Sunday, 1 September 2019

Happy Fathers Day

So again it's been nearly 6 months since my last update.  I wish I could come here and write some exciting happy uplifting news about my journey... but I've got nothing.

I sent those letters off I mentioned last time, and have never got any kind of response or reply. I guess they have no need or want for an extra family member. I've been trying to make connections with people who may be related but it's getting nowhere. 


Unless you are or have ever been in my shoes facing a similar situation, it's hard to get an understanding of this need I have to find birth family and to be accepted in their lives. It doesn't matter that I have my own family now and that I have great adoptive family and that I have great friends around me.. none of that will ever heal that break that is within me from not knowing and not being accepted by birth family. I've literally had someone close say "screw them...we are your family.. forget about them"!! It doesn't work like that.  I think I've got better at masking the hurt from those close. Or maybe I'm just more accepting of the rejection as I get older.

But I am feeling that I'm close to that point of saying, well I tried! I've put myself out there...made myself vulnerable.. opened myself up and have straight out asked for acceptance. Is there anything more I can do. Do I give up and accept defeat. I probably should. I probably can't!



It breaks my heart every time I read a happy reunion story, or how others are finding all these parents/siblings/ cousins that are so pleased to welcome a new found family member. I've had one, a 3rd cousin who has been super supportive and who makes an effort to keep in touch. But I've had a birth mother, birth sisters, numerous 1st, 2nd and 3rd cousins and Aunts/Uncles that have either rejected me or just dismissed me like yesterday's news.  I'm nothing to them. That hurts!
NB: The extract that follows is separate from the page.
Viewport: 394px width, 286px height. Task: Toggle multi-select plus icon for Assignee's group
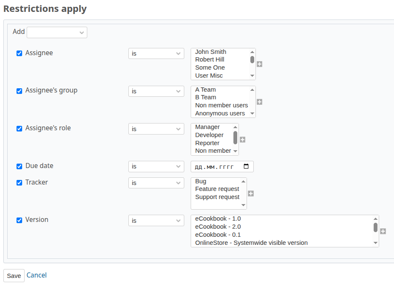(x=260, y=102)
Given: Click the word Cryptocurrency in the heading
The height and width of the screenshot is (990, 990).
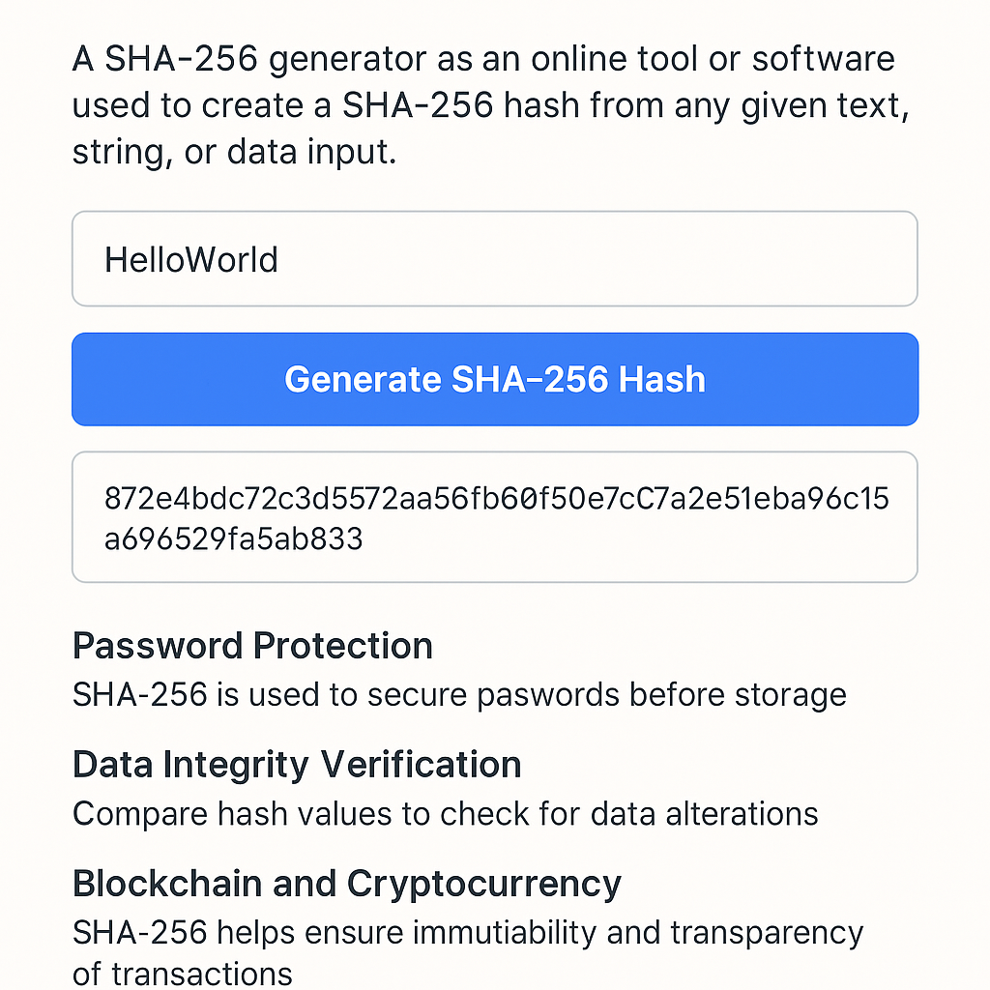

And to close, today marks the first day of Spring in Australia. The first day of new beginnings. The first day of fresh hope. And also it marks Fathers Day. So to my dad Dennis, I wish a Happy Fathers Day.  And to my birthfather, wherever and whoever he may be, I also wish a Happy Fathers Day.


Wednesday, 27 March 2019

Myriad of Emotions


I like to try and update here as often as I can, even when there has been no further developments or breakthroughs. I like to be able to vent and offload, possibly just to myself, of the hopes and frustrations I feel daily. But I am conscious of it sounding like I'm a miserable sad depressed person with this obsession of knowing my heritage.
My life is generally happy. I try to keep busy. I enjoy hanging out with family and friends. I laugh. I relax. But yes, I also cry, at times for no apparent reason. I retreat into a shell. I get brave. I get scared. I can not say any of these emotions and reactions are specifically 'adoption' related but I do feel for me personally that that is where a lot of it comes from.
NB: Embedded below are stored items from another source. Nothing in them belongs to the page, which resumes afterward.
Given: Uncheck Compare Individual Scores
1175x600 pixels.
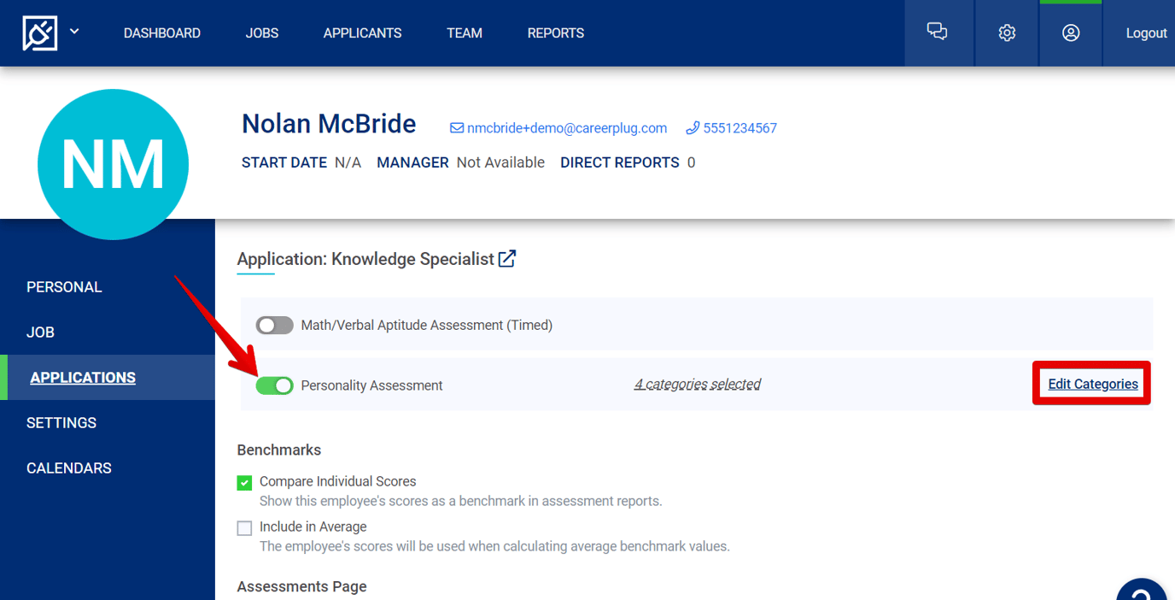Looking at the screenshot, I should 244,482.
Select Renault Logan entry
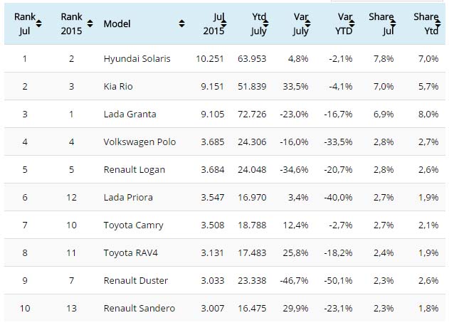Image resolution: width=449 pixels, height=325 pixels. pyautogui.click(x=133, y=169)
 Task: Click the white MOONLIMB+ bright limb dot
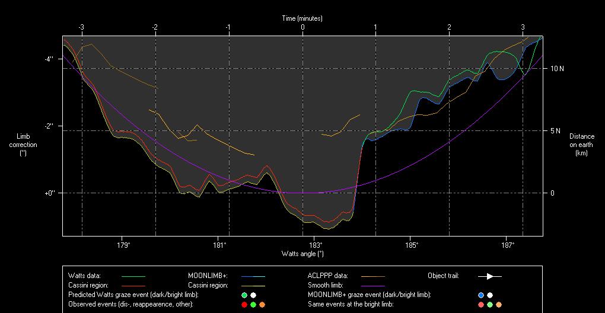tap(490, 295)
Finding answers and developing relationships around my adoption, is always in my thoughts. I've often wondered... where is the ending? When do I say, enough is enough?
If I was to find my birthfather, alive and accepting of me, and we grew a friendship, what would I do then? Of course I would totally love getting to know him, but it's hard to explain. It's nearly like this unknown is all I've ever known and if it then became known, then what would I do. I'd be lost. Either way, I'm still pursuing the answers I need.
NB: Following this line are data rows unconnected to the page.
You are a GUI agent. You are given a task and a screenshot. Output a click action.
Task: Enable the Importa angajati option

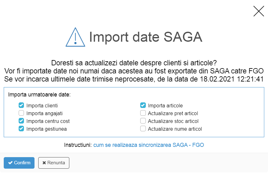point(21,113)
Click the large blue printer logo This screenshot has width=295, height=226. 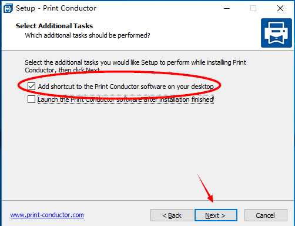click(x=276, y=33)
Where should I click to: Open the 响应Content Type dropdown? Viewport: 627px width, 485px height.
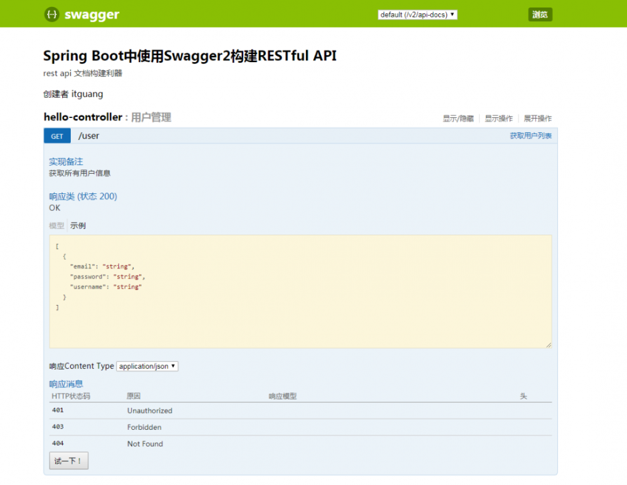tap(147, 366)
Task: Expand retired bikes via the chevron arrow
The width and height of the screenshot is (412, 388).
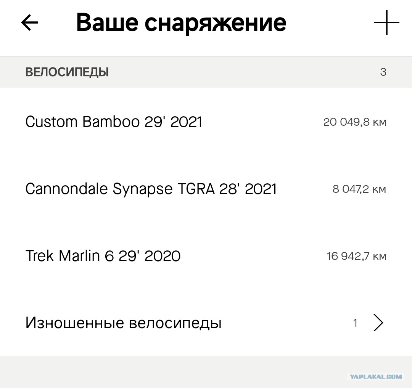Action: (x=378, y=322)
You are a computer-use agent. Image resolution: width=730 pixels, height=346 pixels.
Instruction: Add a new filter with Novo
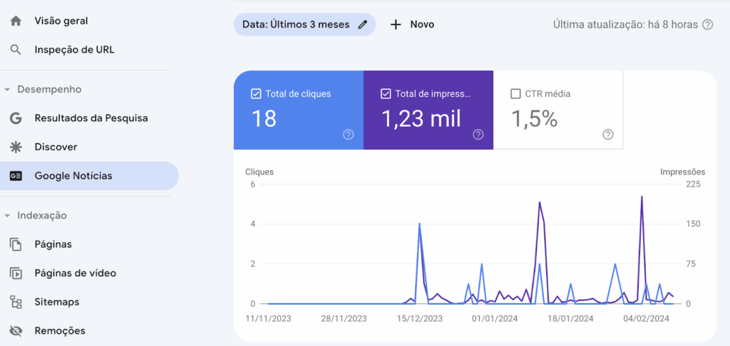(412, 24)
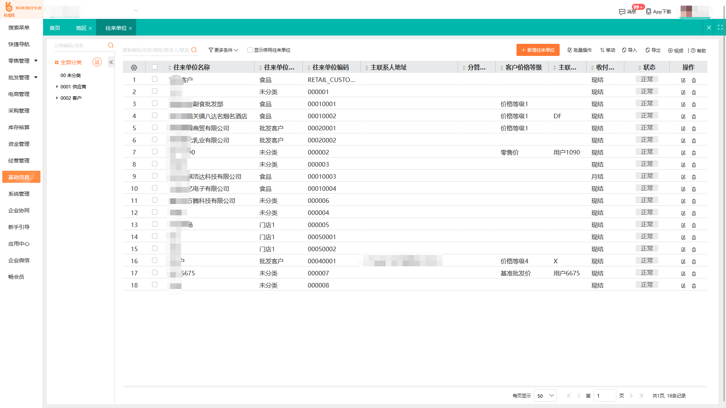726x408 pixels.
Task: Expand 0002 客户 tree item
Action: [x=56, y=98]
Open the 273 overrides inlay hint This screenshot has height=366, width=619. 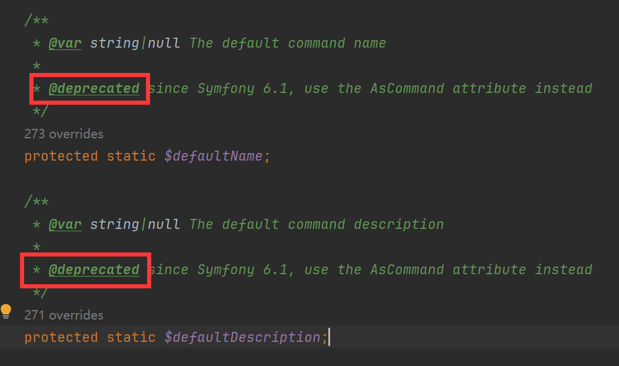64,134
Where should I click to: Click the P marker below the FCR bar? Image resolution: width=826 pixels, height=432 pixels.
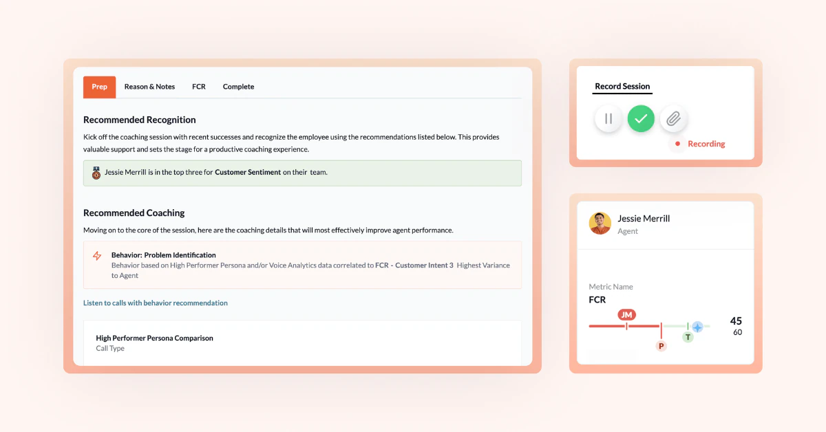pyautogui.click(x=661, y=346)

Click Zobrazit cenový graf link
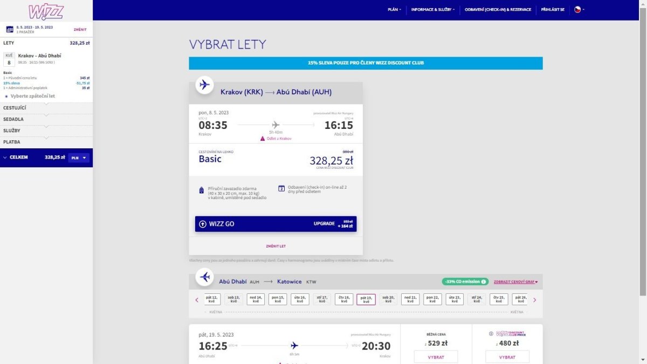515,281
So where am I at today with DNA and family. My DNA matches have now risen to 282 4th cousin or closer matches. Crazy to think when I first took the DNA test just over 2 years ago it was at 44. None of the newer matches have been particularly high but I've messaged a couple to work out connections. Most are 3rd or 4th cousins so they haven't had a lot of information about Bernie, my potential birthfather.
I've spoken to Bernies nephew M. Sadly he doesn't have a much to tell me about Bernie. Just last week I posted a letter to him with one included for Lenny, just to say hi and to let them know how pleased I am to find an uncle and a 1st cousin.
My biggest wish now is to see a photo of Bernie but there doesn't seem to be any in existence but I will continue to persevere.
I am hoping I can begin to establish a kinship with them, but that is completely their choice. I wait in hope.
There's been no contact with birth mother or birth sisters. I reached out to the sisters just before Christmas but theres been nothing in return. It hurts but it's what they want. Nothing I can do about it.


But in good news, I do hear regularly from my 3rd cousin on my maternal side. He will often ring just to see how me and my family are doing. He will call me cuz and says he loves me. He makes an effort and he welcomes me as family. In fact we are meeting up again in a month and I'm so looking forward to it. He is family!